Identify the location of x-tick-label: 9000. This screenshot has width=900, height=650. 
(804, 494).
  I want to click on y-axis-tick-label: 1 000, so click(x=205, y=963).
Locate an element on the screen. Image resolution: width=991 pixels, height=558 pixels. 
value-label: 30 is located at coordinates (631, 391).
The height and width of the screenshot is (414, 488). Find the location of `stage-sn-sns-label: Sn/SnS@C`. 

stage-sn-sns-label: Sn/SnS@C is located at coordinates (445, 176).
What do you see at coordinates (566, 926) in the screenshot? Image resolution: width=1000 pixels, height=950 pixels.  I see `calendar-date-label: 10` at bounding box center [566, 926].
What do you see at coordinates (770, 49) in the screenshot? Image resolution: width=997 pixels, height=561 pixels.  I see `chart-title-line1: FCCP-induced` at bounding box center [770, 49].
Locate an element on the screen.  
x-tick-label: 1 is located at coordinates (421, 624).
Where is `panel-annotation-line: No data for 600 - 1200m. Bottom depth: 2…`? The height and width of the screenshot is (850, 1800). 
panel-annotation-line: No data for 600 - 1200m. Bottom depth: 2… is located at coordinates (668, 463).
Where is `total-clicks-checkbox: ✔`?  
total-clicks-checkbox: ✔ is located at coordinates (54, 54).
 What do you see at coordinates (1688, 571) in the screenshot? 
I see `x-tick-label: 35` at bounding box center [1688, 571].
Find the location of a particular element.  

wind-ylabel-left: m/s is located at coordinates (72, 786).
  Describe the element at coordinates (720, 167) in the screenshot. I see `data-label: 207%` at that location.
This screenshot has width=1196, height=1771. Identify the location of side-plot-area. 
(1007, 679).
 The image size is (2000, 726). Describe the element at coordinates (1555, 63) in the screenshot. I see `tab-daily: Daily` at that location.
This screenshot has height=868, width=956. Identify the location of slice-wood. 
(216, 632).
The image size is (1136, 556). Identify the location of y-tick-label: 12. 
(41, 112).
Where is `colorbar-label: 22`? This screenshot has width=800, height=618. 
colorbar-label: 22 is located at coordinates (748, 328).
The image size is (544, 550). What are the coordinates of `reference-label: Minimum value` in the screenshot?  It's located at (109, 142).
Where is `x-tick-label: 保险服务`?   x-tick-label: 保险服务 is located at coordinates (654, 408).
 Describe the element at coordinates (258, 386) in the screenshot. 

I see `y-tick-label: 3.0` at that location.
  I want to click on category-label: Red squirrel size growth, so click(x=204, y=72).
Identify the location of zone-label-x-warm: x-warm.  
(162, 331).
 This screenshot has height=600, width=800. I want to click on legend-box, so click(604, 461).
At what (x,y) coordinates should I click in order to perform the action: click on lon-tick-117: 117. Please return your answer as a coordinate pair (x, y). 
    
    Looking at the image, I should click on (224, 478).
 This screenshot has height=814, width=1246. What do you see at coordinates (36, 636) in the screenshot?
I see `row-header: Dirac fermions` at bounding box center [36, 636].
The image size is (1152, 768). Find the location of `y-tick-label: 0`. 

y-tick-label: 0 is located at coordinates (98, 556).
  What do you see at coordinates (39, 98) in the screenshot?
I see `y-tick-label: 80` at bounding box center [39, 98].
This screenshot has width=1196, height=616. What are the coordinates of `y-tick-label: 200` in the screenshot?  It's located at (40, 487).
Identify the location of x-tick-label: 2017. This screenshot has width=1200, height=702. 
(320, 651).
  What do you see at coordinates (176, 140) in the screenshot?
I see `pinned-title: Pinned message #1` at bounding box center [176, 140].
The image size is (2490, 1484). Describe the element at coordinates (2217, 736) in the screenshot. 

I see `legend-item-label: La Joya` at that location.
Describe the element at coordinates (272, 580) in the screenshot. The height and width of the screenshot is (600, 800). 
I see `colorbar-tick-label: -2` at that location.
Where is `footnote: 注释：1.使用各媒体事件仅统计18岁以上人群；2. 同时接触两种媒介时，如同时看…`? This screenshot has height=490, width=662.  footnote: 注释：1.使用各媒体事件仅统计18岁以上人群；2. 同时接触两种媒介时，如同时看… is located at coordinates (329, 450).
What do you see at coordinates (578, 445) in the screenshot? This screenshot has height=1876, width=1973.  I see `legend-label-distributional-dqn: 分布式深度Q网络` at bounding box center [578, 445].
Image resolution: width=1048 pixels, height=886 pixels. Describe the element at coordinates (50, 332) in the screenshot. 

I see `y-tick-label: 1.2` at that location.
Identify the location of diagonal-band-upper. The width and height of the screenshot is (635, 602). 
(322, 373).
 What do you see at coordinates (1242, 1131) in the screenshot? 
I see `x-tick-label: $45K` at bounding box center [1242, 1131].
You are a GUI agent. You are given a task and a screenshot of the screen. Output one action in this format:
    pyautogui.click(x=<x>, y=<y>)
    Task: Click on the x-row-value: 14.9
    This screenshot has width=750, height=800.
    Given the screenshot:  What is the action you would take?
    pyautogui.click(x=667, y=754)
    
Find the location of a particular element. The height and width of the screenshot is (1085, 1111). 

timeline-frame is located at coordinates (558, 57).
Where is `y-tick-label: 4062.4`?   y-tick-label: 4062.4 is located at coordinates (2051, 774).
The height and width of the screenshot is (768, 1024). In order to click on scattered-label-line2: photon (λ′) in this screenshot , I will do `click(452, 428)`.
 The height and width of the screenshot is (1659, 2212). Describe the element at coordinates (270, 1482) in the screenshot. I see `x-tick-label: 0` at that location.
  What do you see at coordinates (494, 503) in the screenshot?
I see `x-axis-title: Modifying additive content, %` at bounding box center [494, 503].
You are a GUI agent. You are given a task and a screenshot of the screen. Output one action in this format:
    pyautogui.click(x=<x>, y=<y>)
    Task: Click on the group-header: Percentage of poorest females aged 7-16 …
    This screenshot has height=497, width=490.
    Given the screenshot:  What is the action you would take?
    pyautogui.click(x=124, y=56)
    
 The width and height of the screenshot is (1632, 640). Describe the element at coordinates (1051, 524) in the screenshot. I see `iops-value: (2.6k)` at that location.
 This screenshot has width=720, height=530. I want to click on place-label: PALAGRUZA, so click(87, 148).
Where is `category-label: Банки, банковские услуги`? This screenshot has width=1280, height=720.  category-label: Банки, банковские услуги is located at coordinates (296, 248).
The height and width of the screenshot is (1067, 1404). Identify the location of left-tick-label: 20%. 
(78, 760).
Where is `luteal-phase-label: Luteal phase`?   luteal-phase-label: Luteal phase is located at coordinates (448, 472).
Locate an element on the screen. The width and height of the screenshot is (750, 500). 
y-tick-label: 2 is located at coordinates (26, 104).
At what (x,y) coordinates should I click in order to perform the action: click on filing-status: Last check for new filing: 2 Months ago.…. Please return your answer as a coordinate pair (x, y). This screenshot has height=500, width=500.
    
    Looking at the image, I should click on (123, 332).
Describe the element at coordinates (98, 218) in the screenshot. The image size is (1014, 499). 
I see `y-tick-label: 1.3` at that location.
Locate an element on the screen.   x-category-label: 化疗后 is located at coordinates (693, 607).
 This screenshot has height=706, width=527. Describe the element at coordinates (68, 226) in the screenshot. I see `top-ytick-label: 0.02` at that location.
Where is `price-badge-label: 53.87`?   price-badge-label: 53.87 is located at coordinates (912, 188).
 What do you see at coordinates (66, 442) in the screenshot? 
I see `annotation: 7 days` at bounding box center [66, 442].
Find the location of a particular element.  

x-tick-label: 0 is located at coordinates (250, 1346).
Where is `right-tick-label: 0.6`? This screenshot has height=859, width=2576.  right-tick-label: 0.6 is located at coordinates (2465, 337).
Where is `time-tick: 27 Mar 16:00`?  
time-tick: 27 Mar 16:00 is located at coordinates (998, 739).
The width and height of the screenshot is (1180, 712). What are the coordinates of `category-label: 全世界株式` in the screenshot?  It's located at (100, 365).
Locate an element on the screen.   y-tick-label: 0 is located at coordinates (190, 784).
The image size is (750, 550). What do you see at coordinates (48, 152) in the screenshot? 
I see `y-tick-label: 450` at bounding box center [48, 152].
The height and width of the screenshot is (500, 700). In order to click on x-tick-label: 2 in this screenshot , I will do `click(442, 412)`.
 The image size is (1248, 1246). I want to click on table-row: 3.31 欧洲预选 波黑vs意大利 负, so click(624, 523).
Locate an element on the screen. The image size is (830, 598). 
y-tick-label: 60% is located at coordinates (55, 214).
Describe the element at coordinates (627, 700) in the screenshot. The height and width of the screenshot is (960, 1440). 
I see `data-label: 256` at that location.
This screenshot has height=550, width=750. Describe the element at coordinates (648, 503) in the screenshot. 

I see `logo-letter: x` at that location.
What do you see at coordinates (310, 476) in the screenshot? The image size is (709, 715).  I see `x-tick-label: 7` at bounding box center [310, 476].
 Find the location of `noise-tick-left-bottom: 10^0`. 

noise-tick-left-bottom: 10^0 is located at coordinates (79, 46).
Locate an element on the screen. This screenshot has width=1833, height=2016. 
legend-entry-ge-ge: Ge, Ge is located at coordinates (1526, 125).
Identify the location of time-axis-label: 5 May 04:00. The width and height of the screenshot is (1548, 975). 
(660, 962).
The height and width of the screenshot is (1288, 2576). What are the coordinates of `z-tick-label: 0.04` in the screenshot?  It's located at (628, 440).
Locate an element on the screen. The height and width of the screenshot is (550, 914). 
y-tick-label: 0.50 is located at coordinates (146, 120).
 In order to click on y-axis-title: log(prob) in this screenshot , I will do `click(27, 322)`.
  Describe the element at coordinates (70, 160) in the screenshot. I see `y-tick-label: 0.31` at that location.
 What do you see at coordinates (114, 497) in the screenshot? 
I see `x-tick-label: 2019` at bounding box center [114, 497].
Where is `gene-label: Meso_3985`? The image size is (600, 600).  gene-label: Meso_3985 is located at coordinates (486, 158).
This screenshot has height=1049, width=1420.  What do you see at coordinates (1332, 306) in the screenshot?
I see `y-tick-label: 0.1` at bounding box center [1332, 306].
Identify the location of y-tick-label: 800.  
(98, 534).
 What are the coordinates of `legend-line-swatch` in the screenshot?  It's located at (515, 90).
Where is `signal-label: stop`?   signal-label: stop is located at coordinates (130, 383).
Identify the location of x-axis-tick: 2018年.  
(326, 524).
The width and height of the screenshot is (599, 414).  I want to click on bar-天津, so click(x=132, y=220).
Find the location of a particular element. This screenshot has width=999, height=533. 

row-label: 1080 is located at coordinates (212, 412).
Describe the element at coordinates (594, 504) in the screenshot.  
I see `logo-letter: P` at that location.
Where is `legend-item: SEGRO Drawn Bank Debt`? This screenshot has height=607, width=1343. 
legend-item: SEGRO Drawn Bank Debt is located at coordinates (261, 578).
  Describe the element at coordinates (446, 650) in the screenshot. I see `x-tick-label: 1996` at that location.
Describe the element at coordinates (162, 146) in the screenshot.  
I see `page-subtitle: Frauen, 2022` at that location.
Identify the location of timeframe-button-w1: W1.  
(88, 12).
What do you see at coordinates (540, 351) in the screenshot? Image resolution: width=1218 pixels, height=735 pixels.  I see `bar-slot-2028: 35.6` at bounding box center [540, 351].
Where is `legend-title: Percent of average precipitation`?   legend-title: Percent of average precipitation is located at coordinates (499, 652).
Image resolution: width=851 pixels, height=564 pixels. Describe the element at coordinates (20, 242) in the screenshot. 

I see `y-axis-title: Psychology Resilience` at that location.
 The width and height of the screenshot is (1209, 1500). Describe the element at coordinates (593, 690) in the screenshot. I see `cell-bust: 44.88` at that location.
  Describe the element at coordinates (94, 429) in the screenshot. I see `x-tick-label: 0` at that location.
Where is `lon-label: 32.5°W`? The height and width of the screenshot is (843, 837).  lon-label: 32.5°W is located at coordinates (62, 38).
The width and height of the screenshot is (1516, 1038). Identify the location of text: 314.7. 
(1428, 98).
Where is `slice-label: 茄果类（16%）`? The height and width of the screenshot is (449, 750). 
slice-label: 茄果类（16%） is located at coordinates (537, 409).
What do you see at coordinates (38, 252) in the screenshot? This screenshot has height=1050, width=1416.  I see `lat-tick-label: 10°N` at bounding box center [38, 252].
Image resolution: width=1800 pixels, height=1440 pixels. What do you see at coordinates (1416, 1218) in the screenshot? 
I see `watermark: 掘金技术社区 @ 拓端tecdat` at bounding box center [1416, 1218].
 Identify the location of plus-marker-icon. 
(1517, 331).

==*==

**TASK DETAILS**
Find every line of the entries above that contains the string "slice", and copy each one out in full. Matching is case-sensitive.

**COMPLETED EXERCISE**
This screenshot has height=868, width=956. Identify the location of slice-wood. 
Where is `slice-label: 茄果类（16%）`? The height and width of the screenshot is (449, 750). 
slice-label: 茄果类（16%） is located at coordinates (537, 409).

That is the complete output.